Question

determine whether the following can be the first three terms of an arithmetic or geometric sequence, and, if so, find the common difference or common ratio and the next two terms of the sequence.
$$\dfrac {1}{2}, \dfrac {1}{6},\dfrac {1}{18},\dots$$

Answer

**step1** Understanding the problem

We are given the first three terms of a sequence: $$\dfrac {1}{2}, \dfrac {1}{6},\dfrac {1}{18}$$. We need to determine if this sequence is an arithmetic sequence or a geometric sequence. If it is one of these types, we must then find its common difference or common ratio, and calculate the next two terms in the sequence.

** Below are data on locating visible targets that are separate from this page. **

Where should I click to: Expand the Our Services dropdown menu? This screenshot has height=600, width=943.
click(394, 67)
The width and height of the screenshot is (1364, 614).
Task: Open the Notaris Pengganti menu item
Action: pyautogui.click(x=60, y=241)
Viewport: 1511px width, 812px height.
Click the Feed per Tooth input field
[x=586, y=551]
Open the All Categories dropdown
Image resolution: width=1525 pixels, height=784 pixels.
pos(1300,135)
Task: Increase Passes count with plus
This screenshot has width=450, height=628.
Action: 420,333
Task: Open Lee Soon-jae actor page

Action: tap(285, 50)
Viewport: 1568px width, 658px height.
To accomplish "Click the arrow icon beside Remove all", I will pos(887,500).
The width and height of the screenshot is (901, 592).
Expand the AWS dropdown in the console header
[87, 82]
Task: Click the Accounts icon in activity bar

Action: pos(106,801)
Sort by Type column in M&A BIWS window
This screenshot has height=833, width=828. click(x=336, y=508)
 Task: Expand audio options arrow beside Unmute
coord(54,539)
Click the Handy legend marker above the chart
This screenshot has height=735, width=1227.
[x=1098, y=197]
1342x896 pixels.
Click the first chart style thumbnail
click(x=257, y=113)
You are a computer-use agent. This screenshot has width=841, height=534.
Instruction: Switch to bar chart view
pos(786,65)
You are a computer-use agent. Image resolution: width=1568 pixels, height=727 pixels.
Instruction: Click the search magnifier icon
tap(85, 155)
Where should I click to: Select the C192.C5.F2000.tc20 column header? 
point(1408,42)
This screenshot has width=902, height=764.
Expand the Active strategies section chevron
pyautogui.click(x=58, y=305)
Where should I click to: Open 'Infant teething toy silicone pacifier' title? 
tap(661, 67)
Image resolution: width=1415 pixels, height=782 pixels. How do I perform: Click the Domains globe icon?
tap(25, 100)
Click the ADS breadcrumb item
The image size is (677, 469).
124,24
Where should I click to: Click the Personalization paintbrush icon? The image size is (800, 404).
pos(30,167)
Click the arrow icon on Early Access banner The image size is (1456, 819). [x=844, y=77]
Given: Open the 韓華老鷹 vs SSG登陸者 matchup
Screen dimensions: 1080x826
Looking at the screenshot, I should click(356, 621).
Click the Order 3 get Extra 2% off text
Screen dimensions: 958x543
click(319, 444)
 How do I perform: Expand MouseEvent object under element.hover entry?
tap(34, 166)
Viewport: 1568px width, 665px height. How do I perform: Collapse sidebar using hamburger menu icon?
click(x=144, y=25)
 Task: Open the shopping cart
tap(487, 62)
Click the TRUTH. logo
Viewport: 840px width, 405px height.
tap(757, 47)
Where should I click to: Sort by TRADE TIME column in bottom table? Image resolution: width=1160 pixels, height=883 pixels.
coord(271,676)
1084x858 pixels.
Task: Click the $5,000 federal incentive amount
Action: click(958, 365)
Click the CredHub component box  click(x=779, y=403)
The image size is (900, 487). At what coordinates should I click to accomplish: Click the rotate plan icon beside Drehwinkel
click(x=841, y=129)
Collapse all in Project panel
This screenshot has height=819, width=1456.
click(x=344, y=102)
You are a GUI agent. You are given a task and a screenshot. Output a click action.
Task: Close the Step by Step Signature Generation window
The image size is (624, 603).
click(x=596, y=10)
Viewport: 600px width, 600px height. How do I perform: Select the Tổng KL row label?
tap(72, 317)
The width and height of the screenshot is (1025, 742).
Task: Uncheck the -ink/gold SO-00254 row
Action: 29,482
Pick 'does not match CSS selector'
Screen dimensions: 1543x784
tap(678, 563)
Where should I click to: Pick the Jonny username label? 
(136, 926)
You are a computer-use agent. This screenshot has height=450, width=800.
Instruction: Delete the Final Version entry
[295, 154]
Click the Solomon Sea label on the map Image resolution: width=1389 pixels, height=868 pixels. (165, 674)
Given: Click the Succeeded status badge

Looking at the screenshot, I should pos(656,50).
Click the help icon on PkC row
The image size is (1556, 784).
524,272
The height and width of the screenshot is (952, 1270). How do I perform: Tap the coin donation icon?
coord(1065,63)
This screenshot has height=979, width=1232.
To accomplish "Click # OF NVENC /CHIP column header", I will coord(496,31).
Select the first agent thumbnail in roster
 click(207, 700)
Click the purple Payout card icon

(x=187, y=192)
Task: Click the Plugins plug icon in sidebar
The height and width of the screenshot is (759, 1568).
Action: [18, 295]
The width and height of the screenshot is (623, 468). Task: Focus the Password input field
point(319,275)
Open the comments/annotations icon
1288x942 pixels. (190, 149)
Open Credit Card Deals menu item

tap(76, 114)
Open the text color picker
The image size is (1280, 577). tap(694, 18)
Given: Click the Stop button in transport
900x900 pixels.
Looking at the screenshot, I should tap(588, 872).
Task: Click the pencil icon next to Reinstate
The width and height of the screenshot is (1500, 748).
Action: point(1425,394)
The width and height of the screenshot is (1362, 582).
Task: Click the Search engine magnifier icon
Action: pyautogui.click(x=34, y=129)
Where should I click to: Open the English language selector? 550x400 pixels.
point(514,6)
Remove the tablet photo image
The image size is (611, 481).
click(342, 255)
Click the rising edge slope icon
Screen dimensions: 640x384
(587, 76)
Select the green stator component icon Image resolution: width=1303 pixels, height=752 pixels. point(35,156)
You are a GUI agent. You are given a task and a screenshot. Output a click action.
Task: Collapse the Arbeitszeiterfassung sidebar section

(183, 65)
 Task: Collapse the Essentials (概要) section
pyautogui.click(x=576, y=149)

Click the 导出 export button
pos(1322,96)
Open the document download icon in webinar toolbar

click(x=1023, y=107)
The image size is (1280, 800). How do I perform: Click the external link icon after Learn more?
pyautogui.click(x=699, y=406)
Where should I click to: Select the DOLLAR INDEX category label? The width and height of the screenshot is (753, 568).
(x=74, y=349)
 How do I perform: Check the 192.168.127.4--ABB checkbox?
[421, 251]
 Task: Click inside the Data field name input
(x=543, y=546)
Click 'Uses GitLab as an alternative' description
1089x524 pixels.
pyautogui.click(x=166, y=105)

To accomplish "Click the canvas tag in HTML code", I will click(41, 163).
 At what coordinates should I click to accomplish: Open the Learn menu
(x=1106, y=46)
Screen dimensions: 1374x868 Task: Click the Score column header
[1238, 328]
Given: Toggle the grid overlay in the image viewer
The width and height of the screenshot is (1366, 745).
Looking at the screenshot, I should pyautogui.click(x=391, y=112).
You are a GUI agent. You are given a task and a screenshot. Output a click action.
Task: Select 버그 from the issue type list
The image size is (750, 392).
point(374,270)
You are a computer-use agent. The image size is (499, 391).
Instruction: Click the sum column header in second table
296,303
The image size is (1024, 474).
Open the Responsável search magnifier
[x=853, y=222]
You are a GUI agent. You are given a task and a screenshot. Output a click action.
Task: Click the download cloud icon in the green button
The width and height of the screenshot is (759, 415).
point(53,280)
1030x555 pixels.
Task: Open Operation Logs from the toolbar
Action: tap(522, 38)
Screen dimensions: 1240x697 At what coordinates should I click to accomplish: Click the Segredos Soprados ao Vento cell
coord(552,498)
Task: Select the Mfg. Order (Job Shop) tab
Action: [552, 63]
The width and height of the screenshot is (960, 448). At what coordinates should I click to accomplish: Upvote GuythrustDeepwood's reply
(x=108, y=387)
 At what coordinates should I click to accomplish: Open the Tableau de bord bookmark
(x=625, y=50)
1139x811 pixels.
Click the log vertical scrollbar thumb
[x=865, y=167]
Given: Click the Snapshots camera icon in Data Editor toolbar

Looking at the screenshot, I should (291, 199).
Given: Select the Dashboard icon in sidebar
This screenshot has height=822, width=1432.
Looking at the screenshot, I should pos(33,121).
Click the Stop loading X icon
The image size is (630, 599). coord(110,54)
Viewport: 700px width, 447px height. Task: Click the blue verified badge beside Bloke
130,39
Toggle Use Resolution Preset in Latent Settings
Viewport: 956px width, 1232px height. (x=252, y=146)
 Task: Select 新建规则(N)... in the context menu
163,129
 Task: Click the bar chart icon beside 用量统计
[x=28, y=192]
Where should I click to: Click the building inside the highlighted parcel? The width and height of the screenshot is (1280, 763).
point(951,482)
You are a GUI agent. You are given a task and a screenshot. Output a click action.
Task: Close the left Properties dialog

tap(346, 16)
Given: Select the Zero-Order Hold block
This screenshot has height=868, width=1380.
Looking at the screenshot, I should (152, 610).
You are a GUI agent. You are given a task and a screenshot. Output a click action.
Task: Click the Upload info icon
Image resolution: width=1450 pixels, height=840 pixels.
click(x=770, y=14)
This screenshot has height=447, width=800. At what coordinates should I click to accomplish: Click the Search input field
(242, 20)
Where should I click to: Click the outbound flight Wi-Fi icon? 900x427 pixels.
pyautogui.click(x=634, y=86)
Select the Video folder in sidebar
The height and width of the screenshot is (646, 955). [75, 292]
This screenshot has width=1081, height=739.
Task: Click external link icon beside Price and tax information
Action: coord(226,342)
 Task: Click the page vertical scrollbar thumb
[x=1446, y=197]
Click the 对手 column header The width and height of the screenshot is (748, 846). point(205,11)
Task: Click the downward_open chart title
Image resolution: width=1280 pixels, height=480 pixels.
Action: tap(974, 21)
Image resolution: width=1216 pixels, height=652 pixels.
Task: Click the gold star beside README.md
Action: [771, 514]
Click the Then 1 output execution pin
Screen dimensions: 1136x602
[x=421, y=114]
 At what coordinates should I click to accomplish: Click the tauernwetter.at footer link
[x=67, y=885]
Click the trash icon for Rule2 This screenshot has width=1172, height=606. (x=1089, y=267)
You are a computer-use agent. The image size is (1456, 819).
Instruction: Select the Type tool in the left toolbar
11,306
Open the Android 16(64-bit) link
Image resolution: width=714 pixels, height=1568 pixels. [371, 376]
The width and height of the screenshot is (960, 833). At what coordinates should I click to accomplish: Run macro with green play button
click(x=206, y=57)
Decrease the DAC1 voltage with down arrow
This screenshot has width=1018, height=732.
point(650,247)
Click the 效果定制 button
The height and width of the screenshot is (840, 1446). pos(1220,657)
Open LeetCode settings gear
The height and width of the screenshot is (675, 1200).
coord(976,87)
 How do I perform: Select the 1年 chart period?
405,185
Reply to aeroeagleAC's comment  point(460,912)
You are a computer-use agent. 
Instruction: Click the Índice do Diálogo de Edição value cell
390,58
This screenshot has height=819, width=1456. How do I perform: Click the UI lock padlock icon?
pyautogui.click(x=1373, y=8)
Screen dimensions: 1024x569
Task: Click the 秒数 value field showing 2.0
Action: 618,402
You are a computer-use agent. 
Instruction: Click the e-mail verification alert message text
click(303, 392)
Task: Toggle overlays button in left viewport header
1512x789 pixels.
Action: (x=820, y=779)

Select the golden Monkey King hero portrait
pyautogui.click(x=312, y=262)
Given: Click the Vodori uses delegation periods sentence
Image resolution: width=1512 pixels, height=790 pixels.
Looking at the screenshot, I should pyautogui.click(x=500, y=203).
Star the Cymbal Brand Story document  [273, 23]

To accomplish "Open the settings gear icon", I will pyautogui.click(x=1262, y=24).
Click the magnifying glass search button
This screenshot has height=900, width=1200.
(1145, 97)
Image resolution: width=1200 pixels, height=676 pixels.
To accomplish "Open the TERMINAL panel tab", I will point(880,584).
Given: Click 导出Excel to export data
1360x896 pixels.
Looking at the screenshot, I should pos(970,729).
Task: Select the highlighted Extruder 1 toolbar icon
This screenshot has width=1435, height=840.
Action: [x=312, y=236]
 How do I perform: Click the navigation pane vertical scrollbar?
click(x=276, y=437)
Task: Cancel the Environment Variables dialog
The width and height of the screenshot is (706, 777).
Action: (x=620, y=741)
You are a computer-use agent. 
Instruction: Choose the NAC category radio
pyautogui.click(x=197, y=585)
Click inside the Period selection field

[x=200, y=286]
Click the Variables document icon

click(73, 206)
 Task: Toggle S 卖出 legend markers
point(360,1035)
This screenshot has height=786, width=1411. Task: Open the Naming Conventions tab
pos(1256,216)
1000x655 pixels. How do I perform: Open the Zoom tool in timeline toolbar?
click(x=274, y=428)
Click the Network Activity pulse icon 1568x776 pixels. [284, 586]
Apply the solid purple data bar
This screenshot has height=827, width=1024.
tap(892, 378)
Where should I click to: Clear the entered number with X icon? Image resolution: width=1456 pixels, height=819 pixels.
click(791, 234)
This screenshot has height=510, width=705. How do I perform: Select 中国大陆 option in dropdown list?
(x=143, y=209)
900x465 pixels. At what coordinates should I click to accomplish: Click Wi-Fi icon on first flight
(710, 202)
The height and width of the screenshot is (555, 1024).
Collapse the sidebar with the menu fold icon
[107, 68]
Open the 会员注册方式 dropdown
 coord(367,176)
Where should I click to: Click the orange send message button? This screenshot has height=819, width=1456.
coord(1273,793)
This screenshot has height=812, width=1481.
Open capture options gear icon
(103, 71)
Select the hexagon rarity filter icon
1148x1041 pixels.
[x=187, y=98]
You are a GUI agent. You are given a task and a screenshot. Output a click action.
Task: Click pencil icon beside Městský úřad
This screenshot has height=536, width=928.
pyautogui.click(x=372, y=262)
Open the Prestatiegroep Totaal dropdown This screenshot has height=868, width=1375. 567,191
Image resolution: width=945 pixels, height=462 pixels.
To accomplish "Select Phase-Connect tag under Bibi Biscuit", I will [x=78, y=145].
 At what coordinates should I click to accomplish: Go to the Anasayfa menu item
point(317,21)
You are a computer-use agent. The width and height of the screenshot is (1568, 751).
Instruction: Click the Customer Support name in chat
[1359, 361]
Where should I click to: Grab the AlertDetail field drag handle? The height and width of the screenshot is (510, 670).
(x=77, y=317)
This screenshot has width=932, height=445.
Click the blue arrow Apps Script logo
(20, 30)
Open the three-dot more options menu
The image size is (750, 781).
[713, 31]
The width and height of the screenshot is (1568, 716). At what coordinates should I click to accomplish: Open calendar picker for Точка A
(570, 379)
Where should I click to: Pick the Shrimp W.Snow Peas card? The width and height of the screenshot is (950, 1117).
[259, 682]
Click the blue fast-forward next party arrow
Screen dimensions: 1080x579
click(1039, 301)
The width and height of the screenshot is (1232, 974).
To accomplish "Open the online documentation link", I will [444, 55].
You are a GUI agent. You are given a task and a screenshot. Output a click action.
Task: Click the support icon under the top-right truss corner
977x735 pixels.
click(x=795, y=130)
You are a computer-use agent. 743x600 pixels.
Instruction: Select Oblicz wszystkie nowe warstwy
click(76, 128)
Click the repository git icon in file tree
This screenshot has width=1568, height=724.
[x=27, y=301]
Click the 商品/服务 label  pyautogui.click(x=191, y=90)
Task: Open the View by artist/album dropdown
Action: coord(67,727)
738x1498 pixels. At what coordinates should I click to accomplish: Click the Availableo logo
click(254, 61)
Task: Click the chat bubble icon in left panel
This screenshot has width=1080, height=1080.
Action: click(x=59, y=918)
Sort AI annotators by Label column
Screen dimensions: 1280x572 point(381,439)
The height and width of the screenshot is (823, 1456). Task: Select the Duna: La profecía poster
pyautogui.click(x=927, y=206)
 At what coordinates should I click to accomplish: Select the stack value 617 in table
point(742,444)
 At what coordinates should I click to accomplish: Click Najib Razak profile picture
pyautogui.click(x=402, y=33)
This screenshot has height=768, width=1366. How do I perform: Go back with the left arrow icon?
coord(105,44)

**step2** Checking for arithmetic sequence

An arithmetic sequence is one where the difference between consecutive terms is constant. This constant difference is called the common difference. Let's calculate the difference between the second term and the first term, and then between the third term and the second term.
Difference between the second and first term:
$$\dfrac{1}{6} - \dfrac{1}{2}$$
To subtract these fractions, we need a common denominator, which is 6. So, we convert $$\dfrac{1}{2}$$ to an equivalent fraction with a denominator of 6:
$$\dfrac{1}{2} = \dfrac{1 \times 3}{2 \times 3} = \dfrac{3}{6}$$
Now, subtract:
$$\dfrac{1}{6} - \dfrac{3}{6} = \dfrac{1 - 3}{6} = \dfrac{-2}{6}$$
We can simplify $$\dfrac{-2}{6}$$ by dividing the numerator and denominator by 2:
$$\dfrac{-2 \div 2}{6 \div 2} = -\dfrac{1}{3}$$
Difference between the third and second term:
$$\dfrac{1}{18} - \dfrac{1}{6}$$
Again, we need a common denominator, which is 18. So, we convert $$\dfrac{1}{6}$$ to an equivalent fraction with a denominator of 18:
$$\dfrac{1}{6} = \dfrac{1 \times 3}{6 \times 3} = \dfrac{3}{18}$$
Now, subtract:
$$\dfrac{1}{18} - \dfrac{3}{18} = \dfrac{1 - 3}{18} = \dfrac{-2}{18}$$
We can simplify $$\dfrac{-2}{18}$$ by dividing the numerator and denominator by 2:
$$\dfrac{-2 \div 2}{18 \div 2} = -\dfrac{1}{9}$$
Since the differences ($$-\dfrac{1}{3}$$ and $$-\dfrac{1}{9}$$) are not the same, the given sequence is not an arithmetic sequence.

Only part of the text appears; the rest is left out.